На берегу их уже встречали. Представитель Лифаньюаня в Чугучаке, чиновник императорского двора шестого ранга, молодой и тоже улыбчивый маньчжур, наконец-то отогнал капрала от русских моряков. Увидев халат с изображением дикой кошки, тот перестал клянчить у Смаила должное за труды вознаграждение и растворился, словно облачко табака, которым провонял Вторушину весь шлюп. Поприветствовав гостей Поднебесной от имени Сына Неба, Будды наших дней и Господина Десять тысяч лет императора Цаньлуна, офицер, через перевод Смаила предложил Лилиенгрейну в дар: одну свинью, пять овец и пару лошадей. А так же, сладкое печенье и чай.
Карташев перевел поручику слова маньчжура и кратко, скороговоркой пояснил:
— Дары придется взять, Гаврила Андреевич. В Китае не приняты взятки в том понимании, как это мыслим мы.

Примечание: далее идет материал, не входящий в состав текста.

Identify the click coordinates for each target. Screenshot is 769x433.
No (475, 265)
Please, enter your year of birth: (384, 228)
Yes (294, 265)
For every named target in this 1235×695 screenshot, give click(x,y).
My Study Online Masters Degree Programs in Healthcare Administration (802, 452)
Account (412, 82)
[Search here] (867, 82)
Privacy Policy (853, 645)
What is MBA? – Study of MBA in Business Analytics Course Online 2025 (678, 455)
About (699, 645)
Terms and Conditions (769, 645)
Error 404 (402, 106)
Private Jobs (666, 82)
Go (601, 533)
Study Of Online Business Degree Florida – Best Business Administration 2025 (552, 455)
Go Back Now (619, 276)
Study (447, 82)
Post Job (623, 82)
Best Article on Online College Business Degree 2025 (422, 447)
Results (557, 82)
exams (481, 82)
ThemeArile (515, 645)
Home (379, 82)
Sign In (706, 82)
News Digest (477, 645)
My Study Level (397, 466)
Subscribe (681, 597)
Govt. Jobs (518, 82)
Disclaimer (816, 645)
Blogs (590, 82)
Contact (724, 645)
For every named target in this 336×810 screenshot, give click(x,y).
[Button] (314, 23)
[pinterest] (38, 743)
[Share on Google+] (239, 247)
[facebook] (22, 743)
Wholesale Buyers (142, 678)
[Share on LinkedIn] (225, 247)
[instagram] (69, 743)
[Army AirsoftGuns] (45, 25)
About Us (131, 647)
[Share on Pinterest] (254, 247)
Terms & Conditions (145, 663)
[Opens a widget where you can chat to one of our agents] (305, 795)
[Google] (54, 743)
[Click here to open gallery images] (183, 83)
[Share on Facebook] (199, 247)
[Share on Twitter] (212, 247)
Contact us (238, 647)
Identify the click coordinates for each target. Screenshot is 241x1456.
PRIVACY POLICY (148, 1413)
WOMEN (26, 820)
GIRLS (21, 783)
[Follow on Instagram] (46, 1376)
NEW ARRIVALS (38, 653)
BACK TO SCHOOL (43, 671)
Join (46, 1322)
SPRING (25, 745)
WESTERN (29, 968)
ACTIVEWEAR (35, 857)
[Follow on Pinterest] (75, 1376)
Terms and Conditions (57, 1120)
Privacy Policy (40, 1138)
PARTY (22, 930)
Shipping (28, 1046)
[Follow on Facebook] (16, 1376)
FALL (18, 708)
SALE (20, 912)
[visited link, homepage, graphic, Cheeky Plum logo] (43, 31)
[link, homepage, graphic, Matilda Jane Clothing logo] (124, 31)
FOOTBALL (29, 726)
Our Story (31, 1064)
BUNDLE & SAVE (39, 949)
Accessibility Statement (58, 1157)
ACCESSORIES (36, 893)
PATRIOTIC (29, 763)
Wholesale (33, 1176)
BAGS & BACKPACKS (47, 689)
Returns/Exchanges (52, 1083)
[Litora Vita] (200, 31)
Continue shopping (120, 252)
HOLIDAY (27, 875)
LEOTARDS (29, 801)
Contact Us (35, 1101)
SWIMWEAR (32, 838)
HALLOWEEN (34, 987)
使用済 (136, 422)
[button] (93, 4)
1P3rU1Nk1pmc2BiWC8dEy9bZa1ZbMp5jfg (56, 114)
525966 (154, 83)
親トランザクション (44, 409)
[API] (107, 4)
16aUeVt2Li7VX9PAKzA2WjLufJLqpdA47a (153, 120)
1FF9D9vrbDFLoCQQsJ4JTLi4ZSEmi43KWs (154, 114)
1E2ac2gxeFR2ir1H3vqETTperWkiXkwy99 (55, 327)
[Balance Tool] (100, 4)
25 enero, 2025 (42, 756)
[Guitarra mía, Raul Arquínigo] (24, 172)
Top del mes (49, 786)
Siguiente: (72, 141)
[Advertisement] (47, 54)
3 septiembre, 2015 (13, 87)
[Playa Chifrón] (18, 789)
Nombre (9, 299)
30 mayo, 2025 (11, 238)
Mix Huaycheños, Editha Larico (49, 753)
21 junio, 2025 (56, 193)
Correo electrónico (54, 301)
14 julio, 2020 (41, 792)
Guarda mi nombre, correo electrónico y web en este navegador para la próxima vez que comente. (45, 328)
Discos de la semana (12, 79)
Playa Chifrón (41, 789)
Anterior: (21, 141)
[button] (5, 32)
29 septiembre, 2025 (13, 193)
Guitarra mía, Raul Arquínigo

Но есть древний обычай: на подарок нужно отвечать тем же, при этом сумма ответного подношения должна превышать оный, минимум вдвое. Офицер уже знает, что мы везем богдыхану меха и хочет заполучить свою долю.
— Ответь, что я принимаю дары и приглашаю его на шлюп для презента, согласно здешним обычаям.
Смаил перевел. Улыбчивое лицо маньчжура стала еще более улыбчивым. Увешанный соболиными и куньими мехами, он заверил Лилиенгрейна, что разгрузка шлюпа не займет много времени, а посланник российский Смаил Карташев, со столь богатыми дарами к императору Поднебесной и письмами в Лифаньюань от Сибирского генерал-губернатора Соймонова, прибудет в Пекин не позднее конца осени, в целости и сохранности.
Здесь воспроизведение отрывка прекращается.